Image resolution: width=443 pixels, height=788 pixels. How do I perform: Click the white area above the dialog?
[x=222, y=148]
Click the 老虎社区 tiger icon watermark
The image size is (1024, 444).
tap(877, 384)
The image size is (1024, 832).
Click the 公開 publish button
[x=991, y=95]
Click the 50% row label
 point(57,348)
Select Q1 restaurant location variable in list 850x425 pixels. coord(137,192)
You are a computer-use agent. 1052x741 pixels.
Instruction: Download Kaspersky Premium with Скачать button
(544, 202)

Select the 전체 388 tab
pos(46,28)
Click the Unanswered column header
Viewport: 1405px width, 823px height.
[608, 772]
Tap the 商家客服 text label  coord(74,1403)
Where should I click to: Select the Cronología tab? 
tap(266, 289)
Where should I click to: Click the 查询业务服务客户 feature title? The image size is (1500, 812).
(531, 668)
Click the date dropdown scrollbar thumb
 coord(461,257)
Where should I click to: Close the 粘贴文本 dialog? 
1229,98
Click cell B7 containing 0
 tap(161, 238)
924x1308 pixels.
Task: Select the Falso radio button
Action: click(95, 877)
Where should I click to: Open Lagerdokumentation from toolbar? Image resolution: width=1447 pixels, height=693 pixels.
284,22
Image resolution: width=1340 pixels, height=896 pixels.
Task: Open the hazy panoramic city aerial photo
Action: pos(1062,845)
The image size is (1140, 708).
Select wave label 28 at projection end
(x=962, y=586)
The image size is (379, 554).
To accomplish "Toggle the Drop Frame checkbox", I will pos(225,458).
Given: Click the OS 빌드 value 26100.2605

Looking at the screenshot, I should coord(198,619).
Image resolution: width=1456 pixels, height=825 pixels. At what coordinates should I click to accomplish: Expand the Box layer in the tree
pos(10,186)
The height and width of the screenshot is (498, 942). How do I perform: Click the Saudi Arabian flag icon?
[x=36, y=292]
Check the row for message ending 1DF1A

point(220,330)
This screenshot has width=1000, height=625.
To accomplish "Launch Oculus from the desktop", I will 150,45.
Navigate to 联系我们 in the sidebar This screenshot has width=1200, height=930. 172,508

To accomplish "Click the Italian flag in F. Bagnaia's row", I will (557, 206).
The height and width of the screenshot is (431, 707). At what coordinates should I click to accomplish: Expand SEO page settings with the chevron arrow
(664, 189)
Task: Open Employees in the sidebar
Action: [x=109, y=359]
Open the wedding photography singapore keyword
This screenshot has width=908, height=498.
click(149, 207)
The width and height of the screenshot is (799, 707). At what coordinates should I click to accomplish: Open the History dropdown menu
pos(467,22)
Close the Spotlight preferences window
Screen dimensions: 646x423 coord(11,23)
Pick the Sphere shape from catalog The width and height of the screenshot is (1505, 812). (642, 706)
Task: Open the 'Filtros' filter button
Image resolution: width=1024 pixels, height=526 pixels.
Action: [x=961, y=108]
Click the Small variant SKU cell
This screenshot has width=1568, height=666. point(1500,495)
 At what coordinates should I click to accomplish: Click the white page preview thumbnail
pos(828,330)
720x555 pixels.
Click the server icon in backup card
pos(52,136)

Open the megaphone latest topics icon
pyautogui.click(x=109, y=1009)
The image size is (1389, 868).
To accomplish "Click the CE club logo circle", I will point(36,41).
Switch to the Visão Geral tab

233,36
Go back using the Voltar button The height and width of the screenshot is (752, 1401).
+ + + + + + +
◆ **BRIEF**
All of the entries above should be written out again exactly.

◆ **RESPONSE FOR THIS EXERCISE**
Image resolution: width=443 pixels, height=788 pixels. How do I perform: Click the white area above the dialog?
[x=222, y=148]
Click the 老虎社区 tiger icon watermark
The image size is (1024, 444).
tap(877, 384)
The image size is (1024, 832).
Click the 公開 publish button
[x=991, y=95]
Click the 50% row label
 point(57,348)
Select Q1 restaurant location variable in list 850x425 pixels. coord(137,192)
You are a computer-use agent. 1052x741 pixels.
Instruction: Download Kaspersky Premium with Скачать button
(544, 202)

Select the 전체 388 tab
pos(46,28)
Click the Unanswered column header
Viewport: 1405px width, 823px height.
[608, 772]
Tap the 商家客服 text label  coord(74,1403)
Where should I click to: Select the Cronología tab? 
tap(266, 289)
Where should I click to: Click the 查询业务服务客户 feature title? The image size is (1500, 812).
(531, 668)
Click the date dropdown scrollbar thumb
 coord(461,257)
Where should I click to: Close the 粘贴文本 dialog? 
1229,98
Click cell B7 containing 0
 tap(161, 238)
924x1308 pixels.
Task: Select the Falso radio button
Action: click(95, 877)
Where should I click to: Open Lagerdokumentation from toolbar? Image resolution: width=1447 pixels, height=693 pixels.
284,22
Image resolution: width=1340 pixels, height=896 pixels.
Task: Open the hazy panoramic city aerial photo
Action: pos(1062,845)
The image size is (1140, 708).
Select wave label 28 at projection end
(x=962, y=586)
The image size is (379, 554).
To accomplish "Toggle the Drop Frame checkbox", I will pos(225,458).
Given: Click the OS 빌드 value 26100.2605

Looking at the screenshot, I should coord(198,619).
Image resolution: width=1456 pixels, height=825 pixels. At what coordinates should I click to accomplish: Expand the Box layer in the tree
pos(10,186)
The height and width of the screenshot is (498, 942). How do I perform: Click the Saudi Arabian flag icon?
[x=36, y=292]
Check the row for message ending 1DF1A

point(220,330)
This screenshot has width=1000, height=625.
To accomplish "Launch Oculus from the desktop", I will 150,45.
Navigate to 联系我们 in the sidebar This screenshot has width=1200, height=930. 172,508

To accomplish "Click the Italian flag in F. Bagnaia's row", I will (557, 206).
The height and width of the screenshot is (431, 707). At what coordinates should I click to accomplish: Expand SEO page settings with the chevron arrow
(664, 189)
Task: Open Employees in the sidebar
Action: [x=109, y=359]
Open the wedding photography singapore keyword
This screenshot has width=908, height=498.
click(149, 207)
The width and height of the screenshot is (799, 707). At what coordinates should I click to accomplish: Open the History dropdown menu
pos(467,22)
Close the Spotlight preferences window
Screen dimensions: 646x423 coord(11,23)
Pick the Sphere shape from catalog The width and height of the screenshot is (1505, 812). (642, 706)
Task: Open the 'Filtros' filter button
Image resolution: width=1024 pixels, height=526 pixels.
Action: [x=961, y=108]
Click the Small variant SKU cell
This screenshot has width=1568, height=666. point(1500,495)
 At what coordinates should I click to accomplish: Click the white page preview thumbnail
pos(828,330)
720x555 pixels.
Click the server icon in backup card
pos(52,136)

Open the megaphone latest topics icon
pyautogui.click(x=109, y=1009)
The image size is (1389, 868).
To accomplish "Click the CE club logo circle", I will point(36,41).
Switch to the Visão Geral tab

233,36
Go back using the Voltar button The height and width of the screenshot is (752, 1401).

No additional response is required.